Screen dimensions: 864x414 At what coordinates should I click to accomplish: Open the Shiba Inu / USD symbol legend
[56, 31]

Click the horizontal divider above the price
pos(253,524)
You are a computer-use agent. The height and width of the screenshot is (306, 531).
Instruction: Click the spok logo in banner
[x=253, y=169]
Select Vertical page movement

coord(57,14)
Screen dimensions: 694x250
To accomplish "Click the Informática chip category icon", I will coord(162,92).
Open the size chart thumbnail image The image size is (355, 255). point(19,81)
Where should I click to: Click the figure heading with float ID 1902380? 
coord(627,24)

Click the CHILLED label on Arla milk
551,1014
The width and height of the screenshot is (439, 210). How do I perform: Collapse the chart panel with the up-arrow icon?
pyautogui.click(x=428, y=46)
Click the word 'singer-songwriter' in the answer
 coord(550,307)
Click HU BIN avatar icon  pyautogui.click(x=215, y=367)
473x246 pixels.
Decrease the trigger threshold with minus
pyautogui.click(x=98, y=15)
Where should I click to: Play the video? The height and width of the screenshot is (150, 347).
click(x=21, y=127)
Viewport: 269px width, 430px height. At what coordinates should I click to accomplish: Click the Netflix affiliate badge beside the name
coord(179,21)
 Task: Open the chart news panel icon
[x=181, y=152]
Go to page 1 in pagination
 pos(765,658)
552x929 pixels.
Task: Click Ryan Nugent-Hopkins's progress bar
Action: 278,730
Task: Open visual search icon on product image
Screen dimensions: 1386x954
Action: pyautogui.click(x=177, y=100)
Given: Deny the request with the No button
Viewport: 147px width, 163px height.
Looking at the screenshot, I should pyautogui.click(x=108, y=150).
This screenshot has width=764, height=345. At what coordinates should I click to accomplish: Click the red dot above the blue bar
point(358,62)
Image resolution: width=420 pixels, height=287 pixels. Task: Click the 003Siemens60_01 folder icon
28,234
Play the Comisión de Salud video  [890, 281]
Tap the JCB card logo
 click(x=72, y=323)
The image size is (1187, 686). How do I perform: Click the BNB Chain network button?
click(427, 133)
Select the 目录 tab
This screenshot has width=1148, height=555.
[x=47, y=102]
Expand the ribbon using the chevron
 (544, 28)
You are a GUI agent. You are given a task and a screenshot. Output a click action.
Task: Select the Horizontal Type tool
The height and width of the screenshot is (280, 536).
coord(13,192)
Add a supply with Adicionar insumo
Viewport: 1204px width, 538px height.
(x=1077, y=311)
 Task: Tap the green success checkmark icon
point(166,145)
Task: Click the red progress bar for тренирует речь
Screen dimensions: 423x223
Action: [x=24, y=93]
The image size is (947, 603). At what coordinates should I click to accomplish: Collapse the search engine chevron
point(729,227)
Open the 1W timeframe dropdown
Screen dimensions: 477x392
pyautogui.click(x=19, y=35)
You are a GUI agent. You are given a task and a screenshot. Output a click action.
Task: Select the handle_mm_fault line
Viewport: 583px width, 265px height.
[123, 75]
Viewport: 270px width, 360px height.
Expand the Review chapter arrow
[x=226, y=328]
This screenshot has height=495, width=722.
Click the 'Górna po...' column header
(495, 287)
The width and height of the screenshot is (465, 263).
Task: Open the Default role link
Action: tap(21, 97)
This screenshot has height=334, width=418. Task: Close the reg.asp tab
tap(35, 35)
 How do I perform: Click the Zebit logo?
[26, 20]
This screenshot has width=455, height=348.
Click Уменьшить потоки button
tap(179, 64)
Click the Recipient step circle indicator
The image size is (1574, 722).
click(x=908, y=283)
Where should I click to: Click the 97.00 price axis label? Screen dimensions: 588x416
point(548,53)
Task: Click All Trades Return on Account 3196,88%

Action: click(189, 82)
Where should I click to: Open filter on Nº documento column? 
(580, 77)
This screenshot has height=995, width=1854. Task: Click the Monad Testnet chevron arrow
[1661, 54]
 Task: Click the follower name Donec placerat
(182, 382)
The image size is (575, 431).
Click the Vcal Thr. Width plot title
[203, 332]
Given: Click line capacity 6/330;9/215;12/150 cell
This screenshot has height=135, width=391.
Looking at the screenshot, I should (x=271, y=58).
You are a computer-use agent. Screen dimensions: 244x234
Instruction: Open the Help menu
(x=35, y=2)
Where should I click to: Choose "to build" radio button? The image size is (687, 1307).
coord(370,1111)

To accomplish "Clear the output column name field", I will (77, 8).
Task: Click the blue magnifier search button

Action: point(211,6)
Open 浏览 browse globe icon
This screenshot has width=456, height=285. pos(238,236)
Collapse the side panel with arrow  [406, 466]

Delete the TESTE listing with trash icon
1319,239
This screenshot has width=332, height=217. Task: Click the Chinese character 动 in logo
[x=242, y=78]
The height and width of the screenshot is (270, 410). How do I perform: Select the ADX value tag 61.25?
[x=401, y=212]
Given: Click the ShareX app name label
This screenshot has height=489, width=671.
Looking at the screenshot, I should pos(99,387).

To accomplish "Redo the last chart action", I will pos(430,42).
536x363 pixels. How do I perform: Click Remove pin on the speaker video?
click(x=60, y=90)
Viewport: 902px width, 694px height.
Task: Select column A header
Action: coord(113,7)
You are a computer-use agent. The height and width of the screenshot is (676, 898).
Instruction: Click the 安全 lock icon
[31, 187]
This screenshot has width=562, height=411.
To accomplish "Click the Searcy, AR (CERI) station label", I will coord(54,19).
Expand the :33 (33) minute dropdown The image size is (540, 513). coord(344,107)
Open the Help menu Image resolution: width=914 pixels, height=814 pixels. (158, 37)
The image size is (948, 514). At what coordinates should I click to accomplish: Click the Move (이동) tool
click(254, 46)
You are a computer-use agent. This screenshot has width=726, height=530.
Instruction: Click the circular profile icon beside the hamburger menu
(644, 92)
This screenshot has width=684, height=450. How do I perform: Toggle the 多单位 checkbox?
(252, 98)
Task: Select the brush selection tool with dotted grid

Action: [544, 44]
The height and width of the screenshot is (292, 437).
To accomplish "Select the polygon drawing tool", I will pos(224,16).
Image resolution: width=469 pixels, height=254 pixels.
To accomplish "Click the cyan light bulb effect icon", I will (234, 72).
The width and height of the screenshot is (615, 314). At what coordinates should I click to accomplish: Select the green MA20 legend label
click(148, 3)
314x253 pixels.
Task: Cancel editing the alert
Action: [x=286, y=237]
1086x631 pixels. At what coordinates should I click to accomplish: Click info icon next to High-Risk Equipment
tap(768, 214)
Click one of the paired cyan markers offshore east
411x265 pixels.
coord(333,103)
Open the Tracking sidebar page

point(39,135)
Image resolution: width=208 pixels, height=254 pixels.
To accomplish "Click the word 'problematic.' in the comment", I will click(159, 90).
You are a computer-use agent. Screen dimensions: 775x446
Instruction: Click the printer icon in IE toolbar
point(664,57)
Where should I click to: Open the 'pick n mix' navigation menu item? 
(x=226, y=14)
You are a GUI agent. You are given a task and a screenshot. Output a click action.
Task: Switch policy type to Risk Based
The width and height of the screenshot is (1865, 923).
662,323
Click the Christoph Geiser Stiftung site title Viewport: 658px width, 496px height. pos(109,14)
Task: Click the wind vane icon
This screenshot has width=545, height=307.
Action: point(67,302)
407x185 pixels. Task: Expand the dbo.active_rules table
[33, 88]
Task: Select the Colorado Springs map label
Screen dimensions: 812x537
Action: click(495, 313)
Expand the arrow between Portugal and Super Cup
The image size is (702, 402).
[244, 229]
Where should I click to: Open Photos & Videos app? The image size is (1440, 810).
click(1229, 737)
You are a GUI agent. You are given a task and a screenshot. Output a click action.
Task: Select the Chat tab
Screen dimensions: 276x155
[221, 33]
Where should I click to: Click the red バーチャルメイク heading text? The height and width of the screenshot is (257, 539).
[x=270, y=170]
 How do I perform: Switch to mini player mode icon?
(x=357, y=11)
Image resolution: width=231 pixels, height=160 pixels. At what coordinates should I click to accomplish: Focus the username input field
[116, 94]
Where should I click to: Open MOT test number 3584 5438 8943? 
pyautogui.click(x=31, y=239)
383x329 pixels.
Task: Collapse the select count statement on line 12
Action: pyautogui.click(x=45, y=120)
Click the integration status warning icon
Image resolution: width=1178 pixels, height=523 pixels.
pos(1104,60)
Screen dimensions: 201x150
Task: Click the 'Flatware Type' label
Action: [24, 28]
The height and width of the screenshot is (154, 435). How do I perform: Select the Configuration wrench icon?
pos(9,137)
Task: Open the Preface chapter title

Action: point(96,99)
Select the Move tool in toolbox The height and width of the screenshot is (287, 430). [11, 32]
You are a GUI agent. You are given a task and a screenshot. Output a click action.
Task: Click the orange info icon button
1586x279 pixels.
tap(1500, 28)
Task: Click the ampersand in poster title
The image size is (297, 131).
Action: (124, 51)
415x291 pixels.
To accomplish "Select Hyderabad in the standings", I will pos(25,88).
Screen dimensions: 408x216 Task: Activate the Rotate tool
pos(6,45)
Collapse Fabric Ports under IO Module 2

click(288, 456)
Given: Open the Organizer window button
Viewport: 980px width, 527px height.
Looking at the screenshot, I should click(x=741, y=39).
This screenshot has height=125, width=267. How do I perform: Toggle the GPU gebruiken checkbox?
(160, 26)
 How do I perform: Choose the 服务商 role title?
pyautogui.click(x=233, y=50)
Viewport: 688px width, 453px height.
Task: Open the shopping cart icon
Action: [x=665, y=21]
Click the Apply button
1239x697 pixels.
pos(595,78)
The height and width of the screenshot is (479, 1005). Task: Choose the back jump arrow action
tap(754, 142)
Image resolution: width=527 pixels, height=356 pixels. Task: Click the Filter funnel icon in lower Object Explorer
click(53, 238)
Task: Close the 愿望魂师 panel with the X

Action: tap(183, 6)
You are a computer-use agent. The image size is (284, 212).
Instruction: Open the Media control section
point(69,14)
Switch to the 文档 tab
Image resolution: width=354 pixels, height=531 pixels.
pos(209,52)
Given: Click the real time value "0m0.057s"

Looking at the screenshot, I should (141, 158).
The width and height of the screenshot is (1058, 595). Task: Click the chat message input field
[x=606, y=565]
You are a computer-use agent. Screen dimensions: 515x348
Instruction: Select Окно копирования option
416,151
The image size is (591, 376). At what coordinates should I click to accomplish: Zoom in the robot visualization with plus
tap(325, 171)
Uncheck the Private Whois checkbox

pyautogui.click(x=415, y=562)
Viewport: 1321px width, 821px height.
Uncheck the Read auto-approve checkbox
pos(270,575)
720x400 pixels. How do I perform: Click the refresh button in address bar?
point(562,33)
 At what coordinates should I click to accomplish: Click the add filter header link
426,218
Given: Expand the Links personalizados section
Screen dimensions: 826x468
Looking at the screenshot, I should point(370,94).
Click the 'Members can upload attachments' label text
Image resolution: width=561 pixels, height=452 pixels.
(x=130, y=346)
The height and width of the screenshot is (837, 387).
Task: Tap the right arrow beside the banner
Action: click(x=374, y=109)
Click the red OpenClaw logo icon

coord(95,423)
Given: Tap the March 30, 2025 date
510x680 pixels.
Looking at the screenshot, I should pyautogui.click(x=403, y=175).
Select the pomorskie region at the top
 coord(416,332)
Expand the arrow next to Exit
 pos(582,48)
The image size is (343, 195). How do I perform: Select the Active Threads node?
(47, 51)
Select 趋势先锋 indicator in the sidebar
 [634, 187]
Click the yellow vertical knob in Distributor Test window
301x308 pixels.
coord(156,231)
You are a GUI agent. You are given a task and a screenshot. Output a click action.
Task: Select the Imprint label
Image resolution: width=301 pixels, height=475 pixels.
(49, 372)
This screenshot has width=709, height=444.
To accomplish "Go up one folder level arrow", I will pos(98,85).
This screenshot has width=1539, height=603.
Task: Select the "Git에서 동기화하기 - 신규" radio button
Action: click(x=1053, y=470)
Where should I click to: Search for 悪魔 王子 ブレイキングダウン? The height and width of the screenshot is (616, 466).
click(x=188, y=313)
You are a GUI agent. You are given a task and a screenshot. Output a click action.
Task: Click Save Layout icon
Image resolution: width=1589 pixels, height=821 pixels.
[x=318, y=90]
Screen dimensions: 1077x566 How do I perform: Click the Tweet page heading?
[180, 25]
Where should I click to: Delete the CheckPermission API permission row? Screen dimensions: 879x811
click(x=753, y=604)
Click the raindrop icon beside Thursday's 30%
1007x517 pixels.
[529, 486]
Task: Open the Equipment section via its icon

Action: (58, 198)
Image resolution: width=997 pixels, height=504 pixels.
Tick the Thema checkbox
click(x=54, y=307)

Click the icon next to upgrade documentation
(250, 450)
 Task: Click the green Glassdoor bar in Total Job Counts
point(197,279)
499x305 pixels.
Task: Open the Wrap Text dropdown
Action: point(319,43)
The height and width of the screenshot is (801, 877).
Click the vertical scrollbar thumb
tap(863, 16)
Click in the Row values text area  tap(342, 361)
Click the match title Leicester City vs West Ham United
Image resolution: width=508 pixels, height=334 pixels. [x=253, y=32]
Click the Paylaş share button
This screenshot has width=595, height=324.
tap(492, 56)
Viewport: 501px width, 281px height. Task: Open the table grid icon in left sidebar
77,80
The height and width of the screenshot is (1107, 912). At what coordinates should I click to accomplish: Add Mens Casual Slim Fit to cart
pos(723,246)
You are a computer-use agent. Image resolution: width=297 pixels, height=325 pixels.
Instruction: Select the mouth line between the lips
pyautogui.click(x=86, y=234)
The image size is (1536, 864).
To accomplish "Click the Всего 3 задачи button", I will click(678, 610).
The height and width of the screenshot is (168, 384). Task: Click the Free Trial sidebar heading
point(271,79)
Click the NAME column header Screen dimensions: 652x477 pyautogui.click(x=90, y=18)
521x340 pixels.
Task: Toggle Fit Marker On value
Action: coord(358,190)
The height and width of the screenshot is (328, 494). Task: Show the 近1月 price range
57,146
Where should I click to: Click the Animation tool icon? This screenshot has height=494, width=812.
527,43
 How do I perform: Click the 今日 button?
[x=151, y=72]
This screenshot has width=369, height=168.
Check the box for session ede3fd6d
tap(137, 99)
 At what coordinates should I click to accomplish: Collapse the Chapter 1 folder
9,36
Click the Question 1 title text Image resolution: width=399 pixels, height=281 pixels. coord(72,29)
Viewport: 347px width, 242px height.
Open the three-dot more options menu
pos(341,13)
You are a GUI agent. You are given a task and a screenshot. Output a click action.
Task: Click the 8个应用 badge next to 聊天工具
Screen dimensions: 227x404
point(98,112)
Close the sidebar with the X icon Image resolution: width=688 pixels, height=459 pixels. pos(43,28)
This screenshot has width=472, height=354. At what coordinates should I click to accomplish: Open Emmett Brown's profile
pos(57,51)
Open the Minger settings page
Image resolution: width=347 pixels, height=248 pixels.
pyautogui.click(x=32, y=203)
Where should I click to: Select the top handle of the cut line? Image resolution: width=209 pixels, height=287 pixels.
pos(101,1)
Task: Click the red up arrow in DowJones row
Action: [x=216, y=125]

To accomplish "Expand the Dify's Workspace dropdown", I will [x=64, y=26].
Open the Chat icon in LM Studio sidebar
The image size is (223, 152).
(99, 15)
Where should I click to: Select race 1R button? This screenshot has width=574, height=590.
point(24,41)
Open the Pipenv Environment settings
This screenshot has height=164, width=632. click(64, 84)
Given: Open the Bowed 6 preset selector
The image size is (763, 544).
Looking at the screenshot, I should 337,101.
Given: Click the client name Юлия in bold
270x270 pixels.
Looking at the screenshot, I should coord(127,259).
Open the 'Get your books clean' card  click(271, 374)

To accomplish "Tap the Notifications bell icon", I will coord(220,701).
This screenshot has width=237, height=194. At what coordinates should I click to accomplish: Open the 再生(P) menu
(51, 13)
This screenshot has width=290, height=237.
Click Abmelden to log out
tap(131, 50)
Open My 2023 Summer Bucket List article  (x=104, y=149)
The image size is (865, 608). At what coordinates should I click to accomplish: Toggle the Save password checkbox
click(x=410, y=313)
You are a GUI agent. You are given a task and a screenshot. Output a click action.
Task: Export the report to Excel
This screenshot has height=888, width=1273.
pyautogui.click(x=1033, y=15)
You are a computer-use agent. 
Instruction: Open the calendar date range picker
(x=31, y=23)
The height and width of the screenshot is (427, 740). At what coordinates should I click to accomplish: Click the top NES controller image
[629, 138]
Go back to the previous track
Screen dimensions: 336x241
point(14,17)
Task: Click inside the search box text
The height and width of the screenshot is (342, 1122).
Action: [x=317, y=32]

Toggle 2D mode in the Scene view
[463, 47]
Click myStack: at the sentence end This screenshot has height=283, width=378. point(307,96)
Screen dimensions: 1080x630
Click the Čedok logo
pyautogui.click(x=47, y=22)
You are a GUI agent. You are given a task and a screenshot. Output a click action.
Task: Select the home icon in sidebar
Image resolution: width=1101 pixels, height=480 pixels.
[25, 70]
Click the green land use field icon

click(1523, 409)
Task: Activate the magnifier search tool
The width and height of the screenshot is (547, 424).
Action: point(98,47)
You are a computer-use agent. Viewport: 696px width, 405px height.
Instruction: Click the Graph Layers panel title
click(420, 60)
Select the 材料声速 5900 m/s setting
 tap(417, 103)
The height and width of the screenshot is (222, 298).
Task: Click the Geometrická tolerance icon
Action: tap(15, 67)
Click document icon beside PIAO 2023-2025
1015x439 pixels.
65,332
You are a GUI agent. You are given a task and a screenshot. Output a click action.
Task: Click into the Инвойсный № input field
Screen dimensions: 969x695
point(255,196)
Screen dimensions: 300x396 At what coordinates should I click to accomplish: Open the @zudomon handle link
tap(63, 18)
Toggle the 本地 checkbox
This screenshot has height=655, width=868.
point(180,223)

▸ **Problem requirements**: Answer with a number only. How many lines in the records include the word "cyan"?

▸ **Result**: 2